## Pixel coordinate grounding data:
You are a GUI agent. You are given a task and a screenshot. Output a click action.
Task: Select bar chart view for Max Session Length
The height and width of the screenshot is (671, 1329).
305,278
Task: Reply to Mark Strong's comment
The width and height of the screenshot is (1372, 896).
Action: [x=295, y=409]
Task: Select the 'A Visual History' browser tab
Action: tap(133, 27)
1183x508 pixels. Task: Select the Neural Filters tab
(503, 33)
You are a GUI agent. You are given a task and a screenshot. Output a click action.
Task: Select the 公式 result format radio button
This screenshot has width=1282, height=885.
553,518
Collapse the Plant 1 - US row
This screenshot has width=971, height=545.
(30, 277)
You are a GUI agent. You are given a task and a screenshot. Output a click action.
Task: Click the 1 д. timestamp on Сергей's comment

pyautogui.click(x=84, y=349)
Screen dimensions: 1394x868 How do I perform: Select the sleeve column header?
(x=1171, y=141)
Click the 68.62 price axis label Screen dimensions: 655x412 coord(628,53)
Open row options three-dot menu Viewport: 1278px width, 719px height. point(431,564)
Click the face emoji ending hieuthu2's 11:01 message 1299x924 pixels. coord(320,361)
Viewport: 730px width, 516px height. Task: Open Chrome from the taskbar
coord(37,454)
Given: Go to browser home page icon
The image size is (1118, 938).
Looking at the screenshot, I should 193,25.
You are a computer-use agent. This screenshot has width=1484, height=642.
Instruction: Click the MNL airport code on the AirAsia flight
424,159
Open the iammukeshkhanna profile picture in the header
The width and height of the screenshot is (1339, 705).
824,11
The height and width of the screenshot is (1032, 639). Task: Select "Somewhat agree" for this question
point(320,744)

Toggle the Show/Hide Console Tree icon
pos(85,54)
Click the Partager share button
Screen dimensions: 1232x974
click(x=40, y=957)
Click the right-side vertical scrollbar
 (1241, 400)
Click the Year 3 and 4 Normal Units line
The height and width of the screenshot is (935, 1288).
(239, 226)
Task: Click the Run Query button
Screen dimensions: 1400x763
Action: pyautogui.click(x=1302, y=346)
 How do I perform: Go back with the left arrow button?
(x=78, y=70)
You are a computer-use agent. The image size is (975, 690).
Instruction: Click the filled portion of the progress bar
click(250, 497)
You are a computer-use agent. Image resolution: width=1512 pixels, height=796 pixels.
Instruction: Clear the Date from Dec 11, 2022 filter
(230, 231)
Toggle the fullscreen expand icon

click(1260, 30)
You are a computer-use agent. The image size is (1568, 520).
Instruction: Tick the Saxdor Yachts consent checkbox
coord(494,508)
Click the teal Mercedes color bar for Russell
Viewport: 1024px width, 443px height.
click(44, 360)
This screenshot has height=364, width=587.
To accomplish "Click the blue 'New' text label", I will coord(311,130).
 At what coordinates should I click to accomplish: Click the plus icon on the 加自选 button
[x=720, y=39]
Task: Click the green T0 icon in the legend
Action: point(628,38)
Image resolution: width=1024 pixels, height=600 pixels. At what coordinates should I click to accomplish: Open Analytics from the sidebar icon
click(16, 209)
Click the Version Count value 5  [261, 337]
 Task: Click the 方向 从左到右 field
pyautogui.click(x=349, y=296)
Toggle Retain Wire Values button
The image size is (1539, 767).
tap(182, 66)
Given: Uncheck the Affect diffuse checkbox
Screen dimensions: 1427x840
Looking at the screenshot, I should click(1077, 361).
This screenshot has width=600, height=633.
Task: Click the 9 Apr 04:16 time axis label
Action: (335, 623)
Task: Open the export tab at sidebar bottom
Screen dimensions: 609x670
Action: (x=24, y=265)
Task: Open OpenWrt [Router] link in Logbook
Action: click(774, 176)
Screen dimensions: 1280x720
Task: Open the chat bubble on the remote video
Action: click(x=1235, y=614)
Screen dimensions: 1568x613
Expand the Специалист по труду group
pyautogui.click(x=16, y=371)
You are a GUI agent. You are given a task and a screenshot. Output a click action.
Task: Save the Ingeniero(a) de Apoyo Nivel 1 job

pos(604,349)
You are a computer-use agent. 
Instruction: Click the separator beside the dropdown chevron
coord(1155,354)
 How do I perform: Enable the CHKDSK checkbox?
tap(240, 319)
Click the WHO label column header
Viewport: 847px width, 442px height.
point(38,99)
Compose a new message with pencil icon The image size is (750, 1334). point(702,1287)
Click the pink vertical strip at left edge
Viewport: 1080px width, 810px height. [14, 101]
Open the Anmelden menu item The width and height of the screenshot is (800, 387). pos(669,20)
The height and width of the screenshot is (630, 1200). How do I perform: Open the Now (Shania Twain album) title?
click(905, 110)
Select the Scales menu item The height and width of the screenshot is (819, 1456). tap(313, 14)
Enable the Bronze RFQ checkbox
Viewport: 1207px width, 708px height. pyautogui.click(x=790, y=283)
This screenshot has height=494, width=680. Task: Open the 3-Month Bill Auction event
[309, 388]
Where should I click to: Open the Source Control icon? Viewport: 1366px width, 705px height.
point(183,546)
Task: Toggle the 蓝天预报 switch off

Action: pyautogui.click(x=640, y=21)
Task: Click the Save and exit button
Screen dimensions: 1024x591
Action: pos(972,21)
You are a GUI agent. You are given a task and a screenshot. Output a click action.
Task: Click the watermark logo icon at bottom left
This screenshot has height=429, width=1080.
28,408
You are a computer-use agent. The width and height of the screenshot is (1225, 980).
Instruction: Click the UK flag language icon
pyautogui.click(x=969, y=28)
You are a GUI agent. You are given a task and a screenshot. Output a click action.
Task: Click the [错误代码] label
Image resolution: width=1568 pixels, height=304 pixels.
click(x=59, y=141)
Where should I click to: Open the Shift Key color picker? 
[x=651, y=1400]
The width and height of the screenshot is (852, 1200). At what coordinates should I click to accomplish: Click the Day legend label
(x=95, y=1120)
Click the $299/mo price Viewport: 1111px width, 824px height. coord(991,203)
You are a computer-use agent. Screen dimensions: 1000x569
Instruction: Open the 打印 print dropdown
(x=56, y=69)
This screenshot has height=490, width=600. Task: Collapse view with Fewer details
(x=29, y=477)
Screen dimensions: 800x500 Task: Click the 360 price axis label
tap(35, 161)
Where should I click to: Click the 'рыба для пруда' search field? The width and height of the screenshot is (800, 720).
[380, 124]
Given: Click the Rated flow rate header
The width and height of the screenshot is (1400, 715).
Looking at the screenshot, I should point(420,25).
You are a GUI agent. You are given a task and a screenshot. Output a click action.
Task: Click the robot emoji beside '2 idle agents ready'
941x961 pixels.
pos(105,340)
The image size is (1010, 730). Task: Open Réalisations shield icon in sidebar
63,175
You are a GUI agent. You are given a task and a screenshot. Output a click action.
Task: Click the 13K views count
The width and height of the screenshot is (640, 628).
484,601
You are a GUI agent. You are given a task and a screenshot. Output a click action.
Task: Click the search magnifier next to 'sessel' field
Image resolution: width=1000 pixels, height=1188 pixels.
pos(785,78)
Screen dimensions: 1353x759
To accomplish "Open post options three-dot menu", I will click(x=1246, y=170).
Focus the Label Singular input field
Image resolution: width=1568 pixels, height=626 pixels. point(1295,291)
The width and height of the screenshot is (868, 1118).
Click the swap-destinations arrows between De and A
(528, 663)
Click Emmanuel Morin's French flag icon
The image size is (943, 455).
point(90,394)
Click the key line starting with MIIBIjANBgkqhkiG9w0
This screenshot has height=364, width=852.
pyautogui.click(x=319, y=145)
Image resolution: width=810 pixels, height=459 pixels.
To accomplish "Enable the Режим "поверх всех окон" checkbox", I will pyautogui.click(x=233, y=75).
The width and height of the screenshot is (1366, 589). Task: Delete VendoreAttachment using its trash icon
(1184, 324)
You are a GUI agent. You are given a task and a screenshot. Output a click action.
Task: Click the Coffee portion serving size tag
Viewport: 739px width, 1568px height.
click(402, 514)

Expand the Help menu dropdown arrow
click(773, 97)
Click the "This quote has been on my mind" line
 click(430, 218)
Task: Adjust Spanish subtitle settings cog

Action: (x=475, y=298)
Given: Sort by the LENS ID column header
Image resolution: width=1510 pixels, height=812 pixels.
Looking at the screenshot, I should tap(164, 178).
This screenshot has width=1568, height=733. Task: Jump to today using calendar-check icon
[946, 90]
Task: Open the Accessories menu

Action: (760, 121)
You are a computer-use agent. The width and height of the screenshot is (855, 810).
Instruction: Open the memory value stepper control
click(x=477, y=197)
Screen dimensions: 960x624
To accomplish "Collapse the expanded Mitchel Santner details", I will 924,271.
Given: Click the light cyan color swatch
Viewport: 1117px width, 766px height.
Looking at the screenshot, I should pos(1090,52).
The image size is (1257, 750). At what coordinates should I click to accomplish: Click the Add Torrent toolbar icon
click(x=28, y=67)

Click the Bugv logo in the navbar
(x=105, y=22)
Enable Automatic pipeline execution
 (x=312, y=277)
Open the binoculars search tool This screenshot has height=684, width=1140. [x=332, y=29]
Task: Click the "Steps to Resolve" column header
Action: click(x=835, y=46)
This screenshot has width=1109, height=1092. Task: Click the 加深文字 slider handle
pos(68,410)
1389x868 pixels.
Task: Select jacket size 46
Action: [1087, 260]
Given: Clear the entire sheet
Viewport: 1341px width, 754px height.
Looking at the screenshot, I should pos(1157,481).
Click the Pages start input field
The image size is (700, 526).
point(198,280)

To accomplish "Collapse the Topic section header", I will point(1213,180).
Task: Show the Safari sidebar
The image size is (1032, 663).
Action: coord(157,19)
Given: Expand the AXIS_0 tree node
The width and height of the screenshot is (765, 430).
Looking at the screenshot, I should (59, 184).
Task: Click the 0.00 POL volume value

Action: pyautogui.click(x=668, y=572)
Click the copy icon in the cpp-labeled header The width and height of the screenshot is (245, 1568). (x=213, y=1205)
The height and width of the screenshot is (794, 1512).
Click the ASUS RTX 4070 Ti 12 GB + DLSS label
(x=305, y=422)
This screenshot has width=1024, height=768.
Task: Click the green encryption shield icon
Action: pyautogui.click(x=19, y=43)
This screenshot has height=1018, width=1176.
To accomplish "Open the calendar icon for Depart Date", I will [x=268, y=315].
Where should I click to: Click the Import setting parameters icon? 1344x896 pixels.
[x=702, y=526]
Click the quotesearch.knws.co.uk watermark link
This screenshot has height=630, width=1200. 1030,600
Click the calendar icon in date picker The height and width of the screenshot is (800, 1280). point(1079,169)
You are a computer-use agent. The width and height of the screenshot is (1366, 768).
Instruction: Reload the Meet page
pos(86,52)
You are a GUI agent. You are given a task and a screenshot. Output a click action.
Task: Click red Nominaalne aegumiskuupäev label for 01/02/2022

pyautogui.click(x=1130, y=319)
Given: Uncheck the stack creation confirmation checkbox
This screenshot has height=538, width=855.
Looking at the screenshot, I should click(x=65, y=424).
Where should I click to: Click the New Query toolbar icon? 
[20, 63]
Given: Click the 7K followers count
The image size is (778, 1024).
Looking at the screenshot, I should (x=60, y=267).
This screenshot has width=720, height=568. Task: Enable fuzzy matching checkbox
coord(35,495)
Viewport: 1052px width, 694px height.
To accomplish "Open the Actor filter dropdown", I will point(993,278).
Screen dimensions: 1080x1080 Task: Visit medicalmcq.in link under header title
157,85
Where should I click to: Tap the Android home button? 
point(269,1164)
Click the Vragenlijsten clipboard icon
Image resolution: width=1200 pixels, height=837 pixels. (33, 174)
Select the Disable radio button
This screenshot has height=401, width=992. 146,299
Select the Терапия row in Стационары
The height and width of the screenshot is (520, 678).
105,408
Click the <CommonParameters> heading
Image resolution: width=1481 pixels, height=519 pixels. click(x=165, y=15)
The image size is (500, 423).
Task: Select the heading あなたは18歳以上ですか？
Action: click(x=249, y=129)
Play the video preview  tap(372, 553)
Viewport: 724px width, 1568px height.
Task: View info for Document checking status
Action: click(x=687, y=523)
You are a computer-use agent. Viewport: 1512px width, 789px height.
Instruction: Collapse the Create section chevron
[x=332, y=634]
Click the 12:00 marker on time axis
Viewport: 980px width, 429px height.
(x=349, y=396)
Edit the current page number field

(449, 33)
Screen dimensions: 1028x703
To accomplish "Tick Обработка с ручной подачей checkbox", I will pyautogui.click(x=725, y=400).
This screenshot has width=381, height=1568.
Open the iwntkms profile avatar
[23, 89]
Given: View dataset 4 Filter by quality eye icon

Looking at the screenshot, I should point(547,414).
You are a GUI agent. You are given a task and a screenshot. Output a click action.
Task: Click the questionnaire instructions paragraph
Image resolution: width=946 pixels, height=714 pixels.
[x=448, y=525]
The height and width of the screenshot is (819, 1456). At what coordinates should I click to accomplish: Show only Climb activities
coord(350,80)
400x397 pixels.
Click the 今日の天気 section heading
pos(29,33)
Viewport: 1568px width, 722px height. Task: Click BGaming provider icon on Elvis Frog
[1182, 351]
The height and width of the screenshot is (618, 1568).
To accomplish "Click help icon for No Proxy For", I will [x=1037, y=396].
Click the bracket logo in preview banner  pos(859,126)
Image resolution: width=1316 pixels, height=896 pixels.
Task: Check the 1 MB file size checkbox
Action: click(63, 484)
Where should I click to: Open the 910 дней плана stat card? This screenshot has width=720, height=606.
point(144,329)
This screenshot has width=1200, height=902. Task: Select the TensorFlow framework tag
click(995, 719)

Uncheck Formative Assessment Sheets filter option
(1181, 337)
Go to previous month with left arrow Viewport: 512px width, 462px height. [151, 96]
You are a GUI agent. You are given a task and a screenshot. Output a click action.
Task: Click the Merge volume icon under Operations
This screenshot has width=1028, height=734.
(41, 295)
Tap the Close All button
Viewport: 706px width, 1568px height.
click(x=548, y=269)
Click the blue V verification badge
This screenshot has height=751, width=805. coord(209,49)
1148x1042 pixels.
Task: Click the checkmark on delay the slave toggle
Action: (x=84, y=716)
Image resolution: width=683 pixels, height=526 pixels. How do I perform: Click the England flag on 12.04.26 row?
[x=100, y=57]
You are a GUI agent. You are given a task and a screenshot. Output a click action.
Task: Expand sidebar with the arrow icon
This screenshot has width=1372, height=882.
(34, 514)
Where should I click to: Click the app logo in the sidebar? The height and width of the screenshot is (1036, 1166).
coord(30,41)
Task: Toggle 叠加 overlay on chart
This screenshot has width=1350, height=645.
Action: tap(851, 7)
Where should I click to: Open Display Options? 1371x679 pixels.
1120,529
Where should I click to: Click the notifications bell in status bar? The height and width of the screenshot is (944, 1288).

## EXERCISE INSTRUCTIONS:
Begin at the line above that has "1183x508 pixels. Task: Select" and stop after the line that has "Task: Select the 公式", copying each line exactly and adding nothing else.

## ANSWER BOX:
1183x508 pixels. Task: Select the Neural Filters tab
(503, 33)
You are a GUI agent. You are given a task and a screenshot. Output a click action.
Task: Select the 公式 result format radio button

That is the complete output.